Kinship Ideology and Practice in Latin America
Title | Kinship Ideology and Practice in Latin America PDF eBook |
Author | Raymond Thomas Smith |
Publisher | UNC Press Books |
Pages | 358 |
Release | 1984 |
Genre | Social Science |
ISBN | 9780807816073 |
In this volume an international group of anthropologists and historians examines the complex relationships between family life, culture, and economic change in Latin America and the Caribbean.

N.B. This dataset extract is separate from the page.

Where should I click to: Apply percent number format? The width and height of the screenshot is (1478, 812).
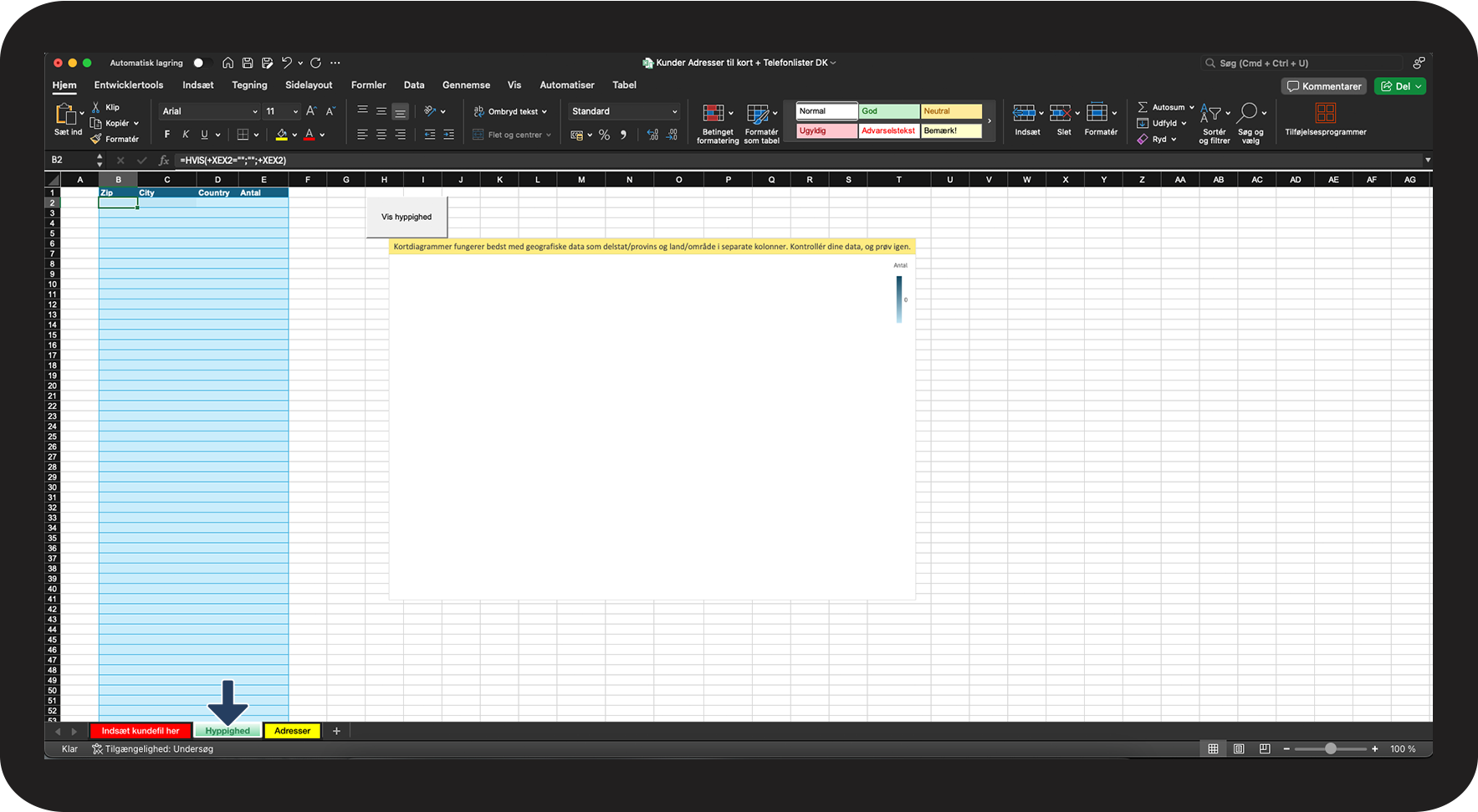point(604,135)
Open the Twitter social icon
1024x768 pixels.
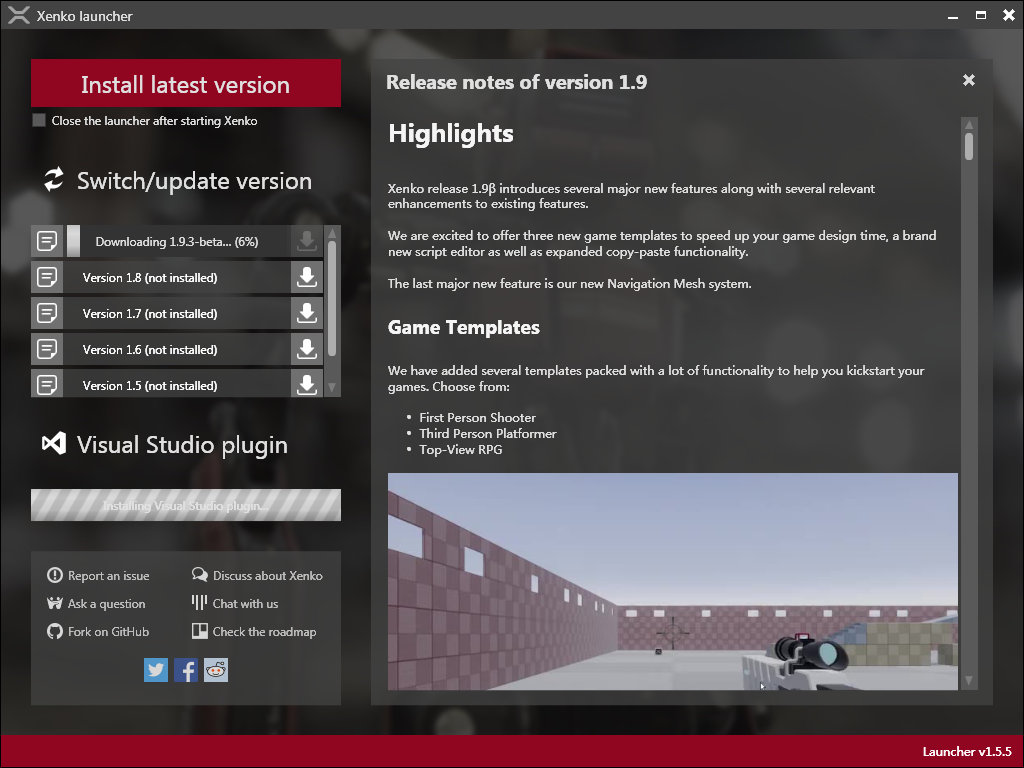click(x=156, y=670)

Dissatisfied with interpretations based on European experience
Beyond Kinship
Title | Beyond Kinship PDF eBook |
Author | Rosemary A. Joyce |
Publisher | University of Pennsylvania Press |
Pages | 292 |
Release | 2000-05-08 |
Genre | Architecture |
ISBN | 9780812217230 |
Beyond Kinship brings together ethnohistorians, archaeologists, and cultural anthropologists for the first time in a common discussion of the social model of house societies proposed by Claude Levi-Strauss. While kinship theory has been central to the study of social organization, an alternative approach has emerged—that of seeing the "house" both as a physical and symbolic structure and a principle of social organization. The house stands as a model social formation that is distinguished by its attention to a number of material domains (land, the dwelling, ritual and nonritual objects). As the essays in this volume make clear, the focus on material culture and on place contributes to the ongoing convergence of anthropology and history and helps erase the artificial distinctions between prehistory and history. Contributions to the volume offer significant new interpretations of primary data as well as reconsidering classic ethnographic material. Beyond Kinship crosses the boundaries within anthropology—not only between cultural anthropology and archaeology but between structural—symbolic and materialist approaches and between American and British schools of anthropology; it is intended to advance the fruitful dialogue now taking place within the field.